Arrange the lines as a JSON list of strings, one string per line and no blank lines, starting at the line that contains "You are a computer-use" and ending with the final line. Leave the pictures out.

## GIVEN ENTRIES
=-=-=-=-=
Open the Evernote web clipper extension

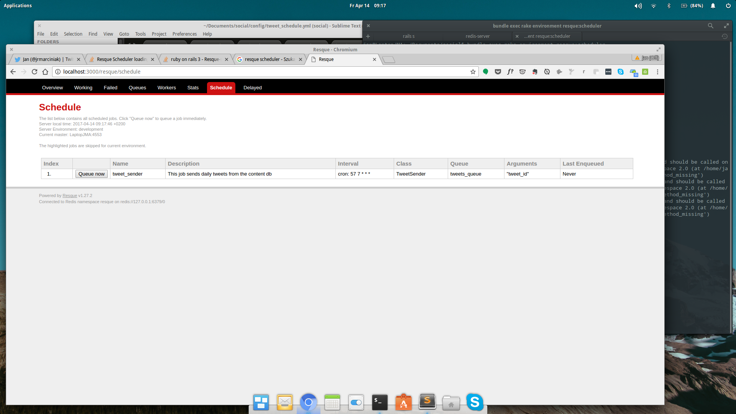click(x=535, y=72)
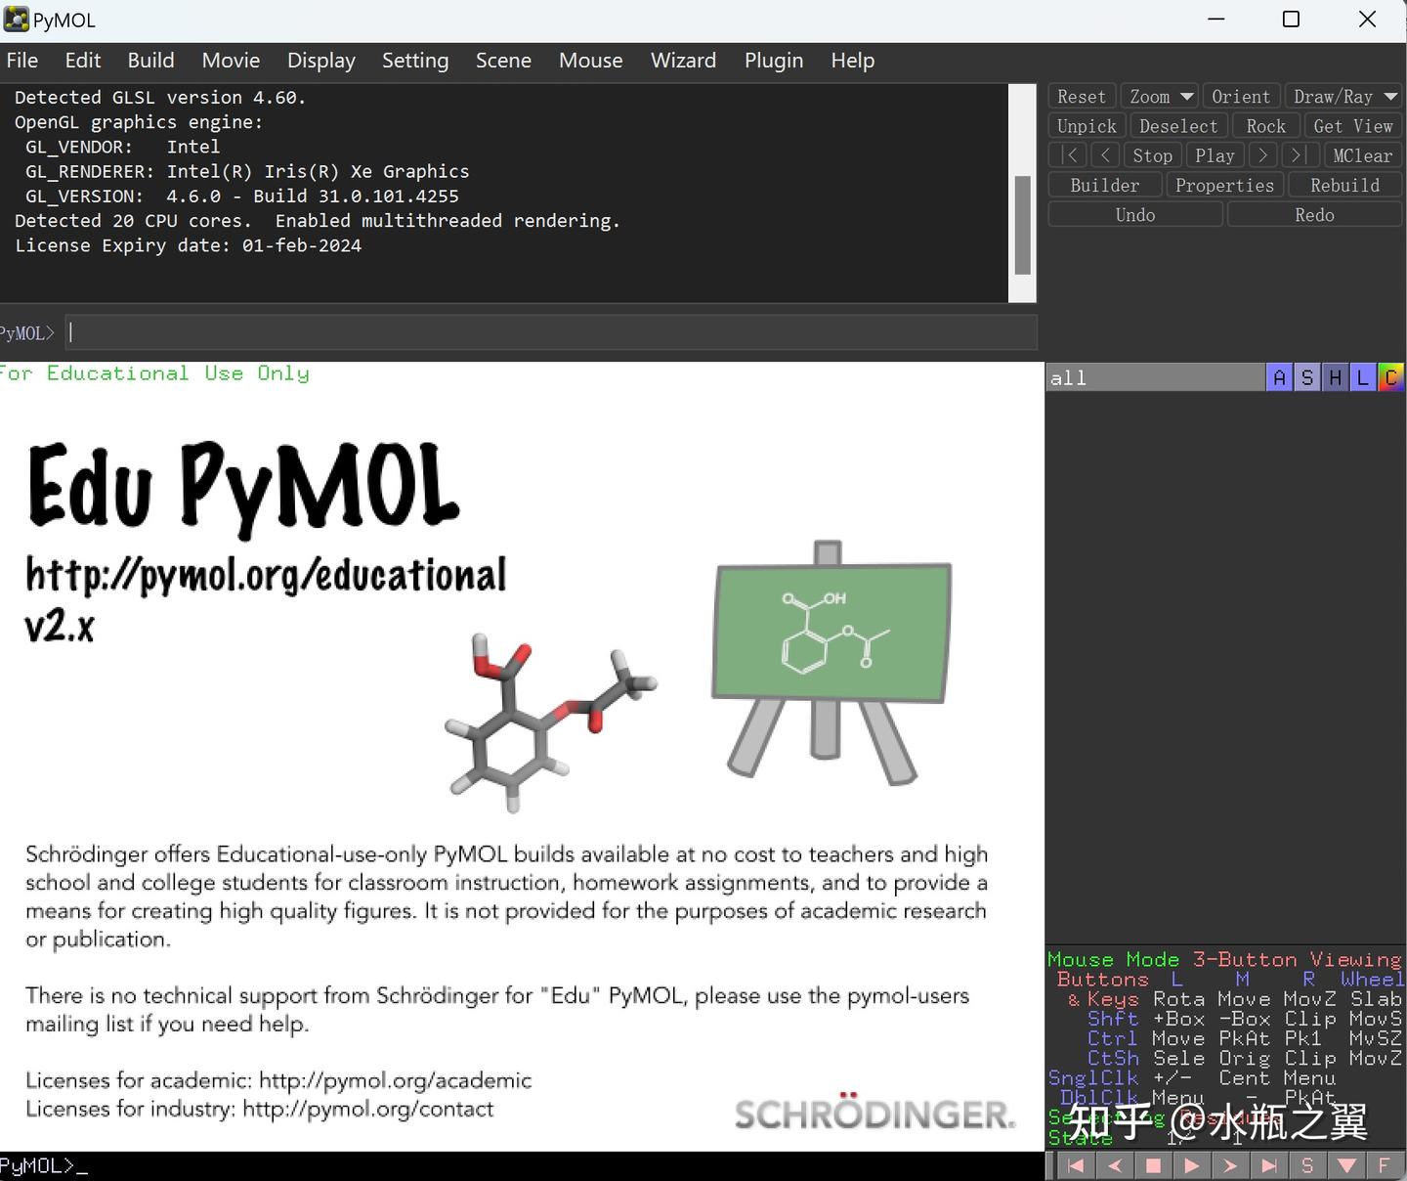1407x1181 pixels.
Task: Stop movie playback with the square stop icon
Action: point(1154,1165)
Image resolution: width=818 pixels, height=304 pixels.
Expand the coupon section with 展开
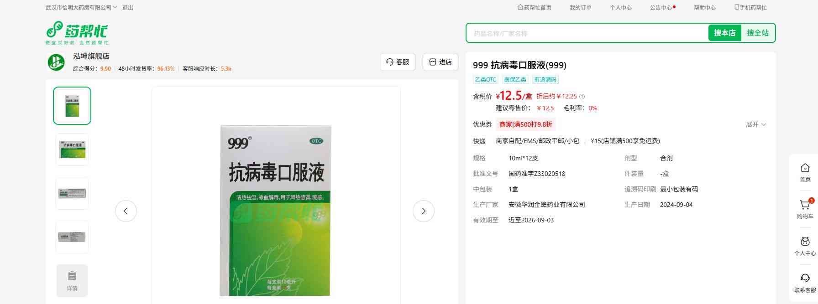[x=755, y=124]
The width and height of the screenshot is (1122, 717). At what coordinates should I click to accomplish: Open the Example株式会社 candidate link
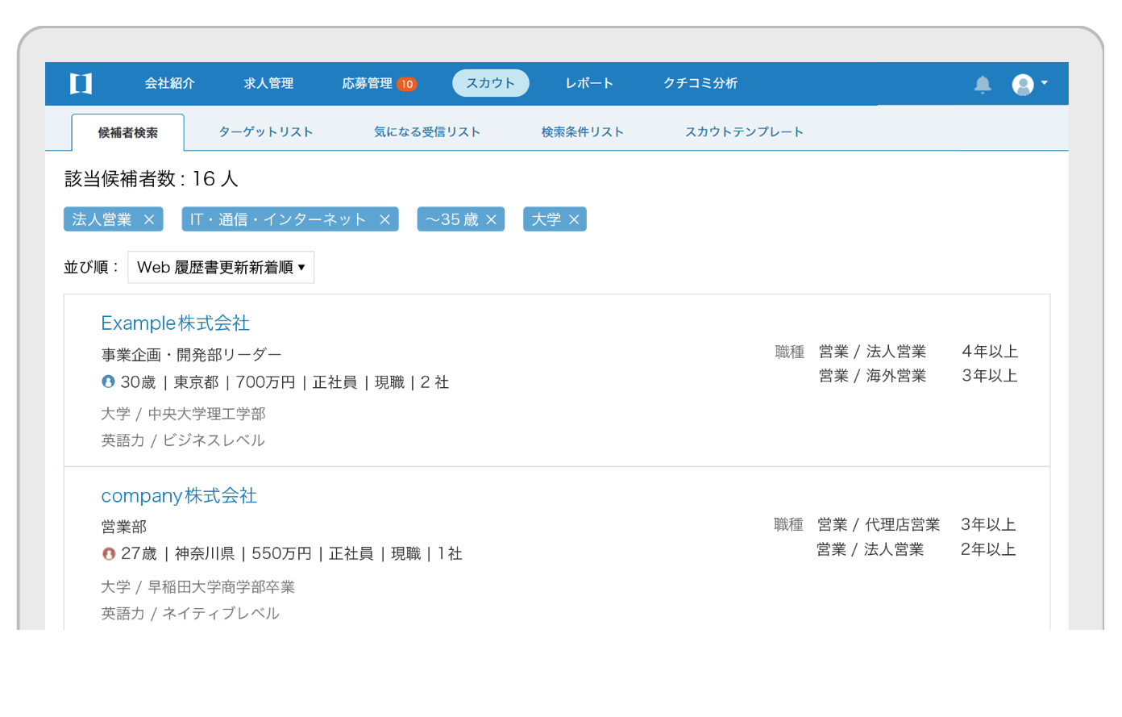[175, 323]
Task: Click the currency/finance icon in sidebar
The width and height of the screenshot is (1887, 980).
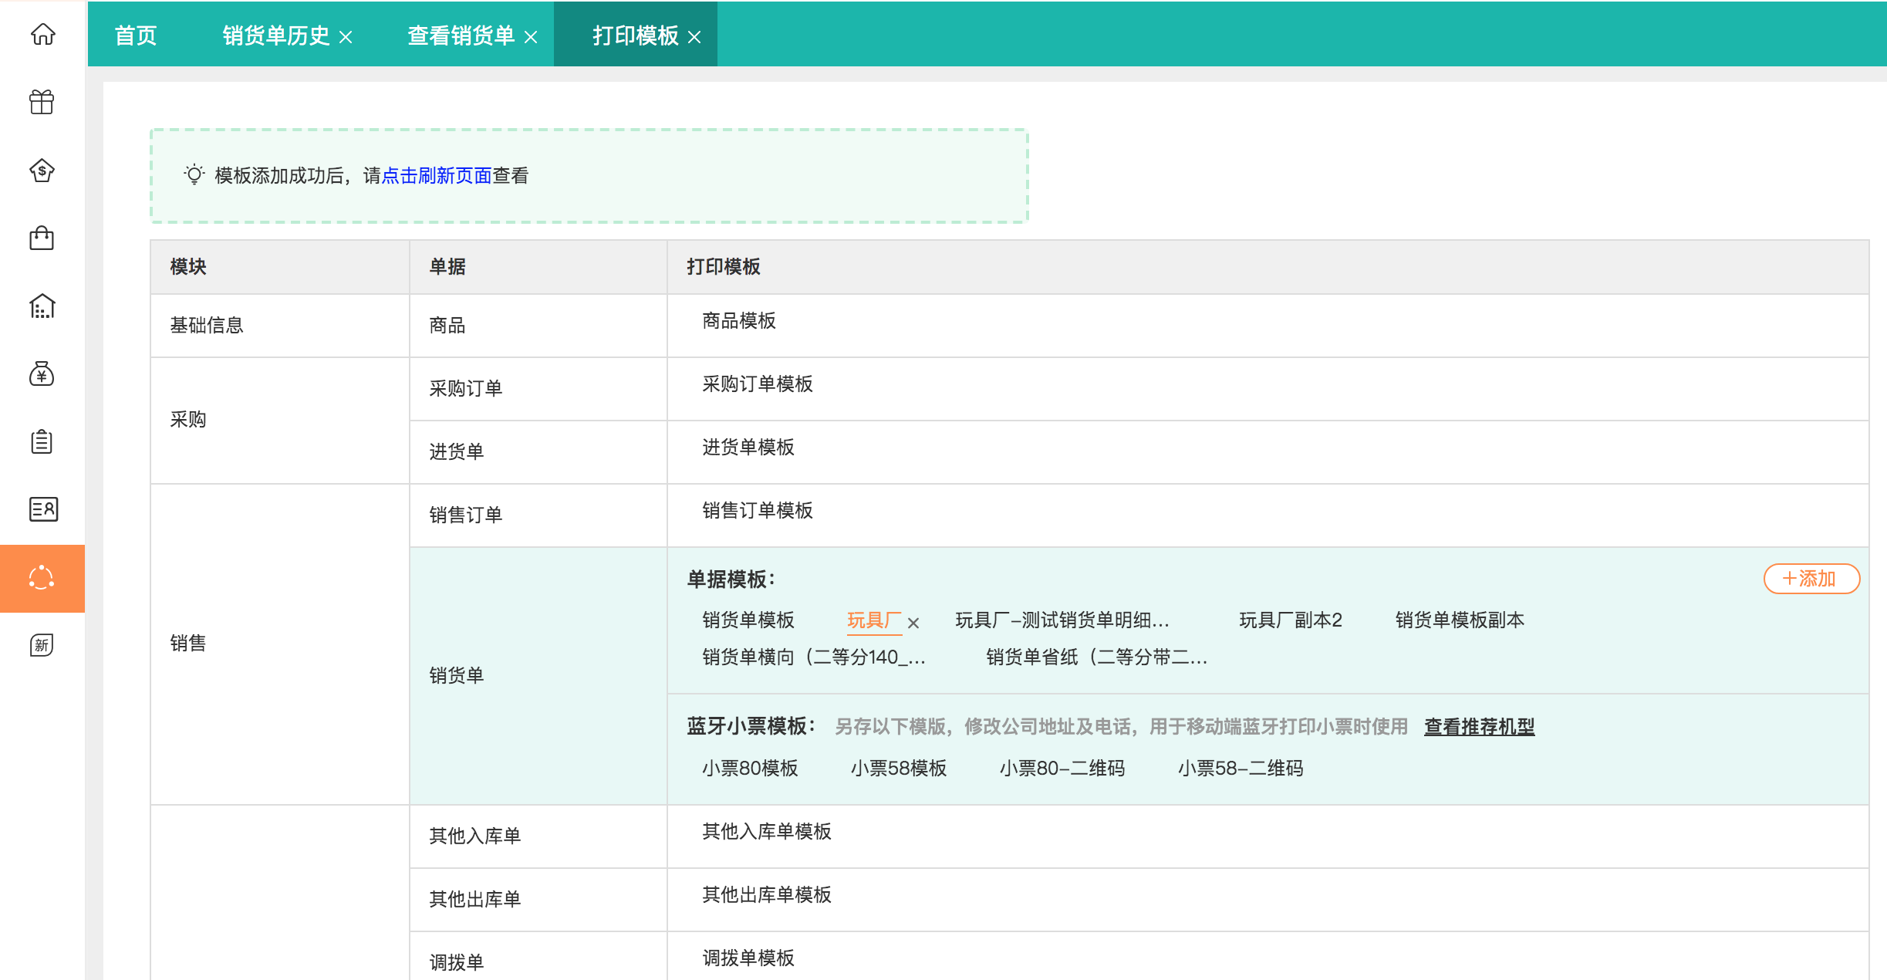Action: click(x=42, y=372)
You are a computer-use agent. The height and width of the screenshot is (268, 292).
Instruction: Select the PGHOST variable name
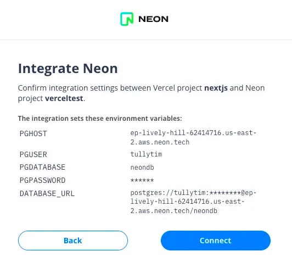pyautogui.click(x=33, y=133)
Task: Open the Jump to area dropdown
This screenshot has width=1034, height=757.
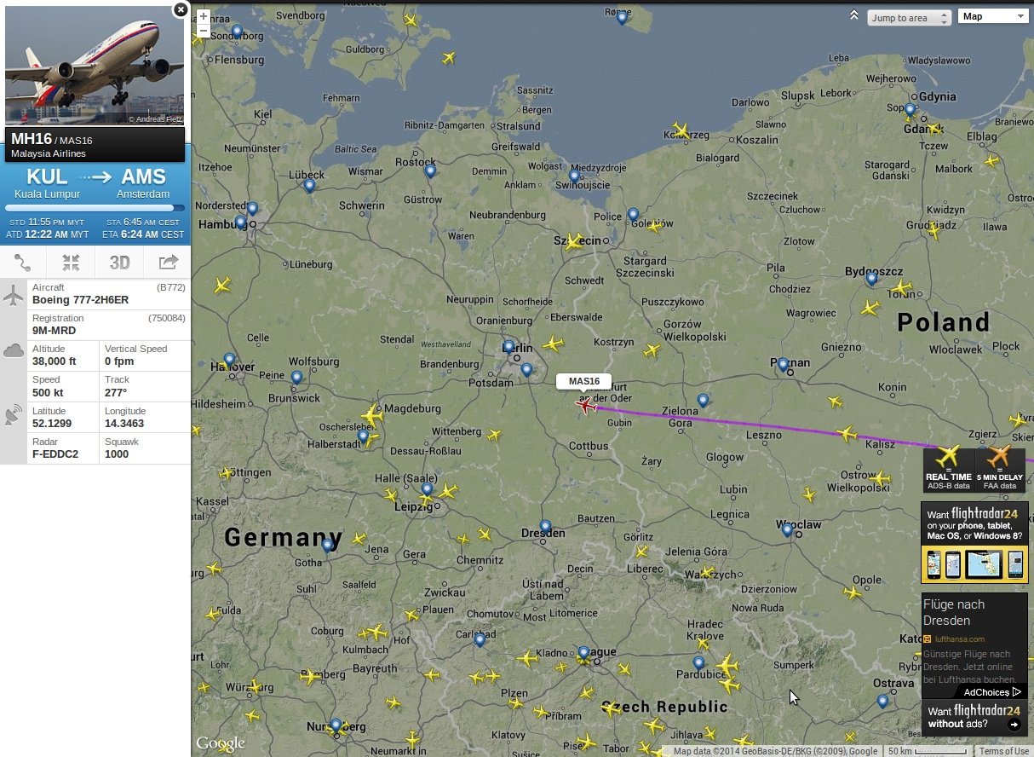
=-=-=-=-=
## SOLUTION TO THIS PROBLEM
[
  "You are a computer-use agent. The height and width of the screenshot is (268, 292).",
  "Instruction: Select the PGHOST variable name",
  "pyautogui.click(x=33, y=133)",
  "Task: Open the Jump to area dropdown",
  "This screenshot has width=1034, height=757."
]